Saved entries.
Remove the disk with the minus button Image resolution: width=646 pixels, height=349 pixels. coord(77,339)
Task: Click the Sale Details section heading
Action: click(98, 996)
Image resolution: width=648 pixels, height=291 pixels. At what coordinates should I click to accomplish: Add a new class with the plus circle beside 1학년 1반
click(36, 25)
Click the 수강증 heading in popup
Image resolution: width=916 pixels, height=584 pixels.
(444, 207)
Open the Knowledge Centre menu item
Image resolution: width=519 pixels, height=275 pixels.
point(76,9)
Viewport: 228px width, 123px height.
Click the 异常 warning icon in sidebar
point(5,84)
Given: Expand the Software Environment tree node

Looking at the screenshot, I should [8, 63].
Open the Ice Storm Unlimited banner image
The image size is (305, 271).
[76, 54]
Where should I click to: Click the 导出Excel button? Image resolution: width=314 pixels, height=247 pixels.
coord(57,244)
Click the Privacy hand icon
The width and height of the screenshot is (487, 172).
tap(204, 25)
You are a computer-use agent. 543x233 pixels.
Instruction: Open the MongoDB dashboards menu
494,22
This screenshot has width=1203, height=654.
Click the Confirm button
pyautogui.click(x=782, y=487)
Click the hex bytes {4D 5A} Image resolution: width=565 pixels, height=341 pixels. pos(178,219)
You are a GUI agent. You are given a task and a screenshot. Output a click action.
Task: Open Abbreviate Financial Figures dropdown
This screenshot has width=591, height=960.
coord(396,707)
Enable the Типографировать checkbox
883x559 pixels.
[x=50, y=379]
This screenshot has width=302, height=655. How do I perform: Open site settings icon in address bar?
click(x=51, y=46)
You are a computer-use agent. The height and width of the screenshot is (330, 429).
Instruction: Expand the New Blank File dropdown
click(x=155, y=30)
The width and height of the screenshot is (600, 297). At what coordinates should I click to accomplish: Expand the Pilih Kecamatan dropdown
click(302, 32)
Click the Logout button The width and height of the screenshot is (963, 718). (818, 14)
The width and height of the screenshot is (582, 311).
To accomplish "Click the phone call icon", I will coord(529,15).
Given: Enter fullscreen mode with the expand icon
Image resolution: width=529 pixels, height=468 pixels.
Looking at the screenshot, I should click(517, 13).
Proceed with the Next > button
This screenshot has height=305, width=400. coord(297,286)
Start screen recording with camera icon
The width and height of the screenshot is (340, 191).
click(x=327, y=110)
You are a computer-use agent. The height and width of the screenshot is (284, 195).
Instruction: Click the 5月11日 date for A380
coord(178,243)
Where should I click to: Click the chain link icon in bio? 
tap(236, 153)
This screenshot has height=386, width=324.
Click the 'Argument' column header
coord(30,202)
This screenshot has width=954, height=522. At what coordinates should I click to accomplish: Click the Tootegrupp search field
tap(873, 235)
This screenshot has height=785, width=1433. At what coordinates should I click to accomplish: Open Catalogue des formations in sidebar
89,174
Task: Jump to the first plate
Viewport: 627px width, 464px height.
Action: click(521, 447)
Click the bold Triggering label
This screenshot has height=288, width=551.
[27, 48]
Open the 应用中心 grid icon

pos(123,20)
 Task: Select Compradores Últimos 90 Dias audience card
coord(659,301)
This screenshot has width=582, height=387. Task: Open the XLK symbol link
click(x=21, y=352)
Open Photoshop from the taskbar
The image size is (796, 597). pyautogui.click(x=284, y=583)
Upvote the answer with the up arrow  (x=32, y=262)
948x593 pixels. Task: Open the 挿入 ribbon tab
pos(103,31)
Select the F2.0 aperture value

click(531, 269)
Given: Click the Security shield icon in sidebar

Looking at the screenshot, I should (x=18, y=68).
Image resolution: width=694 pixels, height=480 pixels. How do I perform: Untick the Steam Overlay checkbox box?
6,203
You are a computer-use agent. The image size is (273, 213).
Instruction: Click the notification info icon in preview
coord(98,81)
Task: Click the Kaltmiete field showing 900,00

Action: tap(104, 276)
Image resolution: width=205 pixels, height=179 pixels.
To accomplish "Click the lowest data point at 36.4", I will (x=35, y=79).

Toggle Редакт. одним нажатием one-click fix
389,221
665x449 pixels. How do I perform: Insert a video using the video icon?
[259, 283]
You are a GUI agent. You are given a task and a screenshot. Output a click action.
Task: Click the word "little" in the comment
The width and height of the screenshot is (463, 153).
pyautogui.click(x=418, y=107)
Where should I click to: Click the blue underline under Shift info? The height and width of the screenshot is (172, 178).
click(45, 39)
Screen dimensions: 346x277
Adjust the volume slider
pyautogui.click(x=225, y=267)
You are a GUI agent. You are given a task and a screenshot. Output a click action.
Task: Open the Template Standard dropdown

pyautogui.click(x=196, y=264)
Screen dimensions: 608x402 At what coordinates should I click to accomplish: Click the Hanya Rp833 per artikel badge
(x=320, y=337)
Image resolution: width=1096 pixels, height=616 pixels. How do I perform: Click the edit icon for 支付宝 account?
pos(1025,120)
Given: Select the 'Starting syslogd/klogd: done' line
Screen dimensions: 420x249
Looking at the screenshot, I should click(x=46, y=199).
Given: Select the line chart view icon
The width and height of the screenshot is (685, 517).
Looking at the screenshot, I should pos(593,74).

What is required. Checking the data above line by line, please work out how many lines include "will", and reply with the number only.

Completed task. 2